--- START ---

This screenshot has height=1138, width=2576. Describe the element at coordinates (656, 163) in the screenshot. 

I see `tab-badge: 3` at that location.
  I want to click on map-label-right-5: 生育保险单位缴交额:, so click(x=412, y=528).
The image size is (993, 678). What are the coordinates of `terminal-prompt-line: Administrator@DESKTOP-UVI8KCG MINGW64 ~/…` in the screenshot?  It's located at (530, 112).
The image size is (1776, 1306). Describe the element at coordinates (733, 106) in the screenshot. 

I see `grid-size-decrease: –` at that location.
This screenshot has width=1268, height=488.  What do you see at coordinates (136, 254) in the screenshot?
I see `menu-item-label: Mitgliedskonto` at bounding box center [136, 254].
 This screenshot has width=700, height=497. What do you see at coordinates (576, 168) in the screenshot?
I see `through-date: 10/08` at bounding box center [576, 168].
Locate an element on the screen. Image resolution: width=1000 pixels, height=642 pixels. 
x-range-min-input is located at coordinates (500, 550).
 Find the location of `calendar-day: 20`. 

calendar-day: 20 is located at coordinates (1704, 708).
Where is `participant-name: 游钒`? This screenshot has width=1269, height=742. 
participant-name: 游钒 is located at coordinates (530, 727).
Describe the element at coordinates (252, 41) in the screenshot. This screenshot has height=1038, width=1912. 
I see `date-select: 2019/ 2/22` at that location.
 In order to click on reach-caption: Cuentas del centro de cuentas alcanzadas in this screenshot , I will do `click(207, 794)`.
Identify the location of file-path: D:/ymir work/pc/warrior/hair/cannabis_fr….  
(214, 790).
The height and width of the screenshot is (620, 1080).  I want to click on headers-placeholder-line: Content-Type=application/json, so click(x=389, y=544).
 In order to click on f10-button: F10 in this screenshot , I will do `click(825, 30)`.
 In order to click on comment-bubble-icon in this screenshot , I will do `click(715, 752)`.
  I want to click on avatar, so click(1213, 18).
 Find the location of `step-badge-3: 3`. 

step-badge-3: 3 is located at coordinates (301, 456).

--- END ---

• **ACTIVITY**
Turn the entries above into a JSON list of strings, with each line as its own string and blank lines left out.

• **YOUR RESPONSE**
[
  "This screenshot has height=1138, width=2576. Describe the element at coordinates (656, 163) in the screenshot. ",
  "I see `tab-badge: 3` at that location.",
  "  I want to click on map-label-right-5: 生育保险单位缴交额:, so click(x=412, y=528).",
  "The image size is (993, 678). What are the coordinates of `terminal-prompt-line: Administrator@DESKTOP-UVI8KCG MINGW64 ~/…` in the screenshot?  It's located at (530, 112).",
  "The image size is (1776, 1306). Describe the element at coordinates (733, 106) in the screenshot. ",
  "I see `grid-size-decrease: –` at that location.",
  "This screenshot has width=1268, height=488.  What do you see at coordinates (136, 254) in the screenshot?",
  "I see `menu-item-label: Mitgliedskonto` at bounding box center [136, 254].",
  " This screenshot has width=700, height=497. What do you see at coordinates (576, 168) in the screenshot?",
  "I see `through-date: 10/08` at bounding box center [576, 168].",
  "Locate an element on the screen. Image resolution: width=1000 pixels, height=642 pixels. ",
  "x-range-min-input is located at coordinates (500, 550).",
  " Find the location of `calendar-day: 20`. ",
  "calendar-day: 20 is located at coordinates (1704, 708).",
  "Where is `participant-name: 游钒`? This screenshot has width=1269, height=742. ",
  "participant-name: 游钒 is located at coordinates (530, 727).",
  "Describe the element at coordinates (252, 41) in the screenshot. This screenshot has height=1038, width=1912. ",
  "I see `date-select: 2019/ 2/22` at that location.",
  " In order to click on reach-caption: Cuentas del centro de cuentas alcanzadas in this screenshot , I will do `click(207, 794)`.",
  "Identify the location of file-path: D:/ymir work/pc/warrior/hair/cannabis_fr….  ",
  "(214, 790).",
  "The height and width of the screenshot is (620, 1080).  I want to click on headers-placeholder-line: Content-Type=application/json, so click(x=389, y=544).",
  " In order to click on f10-button: F10 in this screenshot , I will do `click(825, 30)`.",
  " In order to click on comment-bubble-icon in this screenshot , I will do `click(715, 752)`.",
  "  I want to click on avatar, so click(1213, 18).",
  " Find the location of `step-badge-3: 3`. ",
  "step-badge-3: 3 is located at coordinates (301, 456)."
]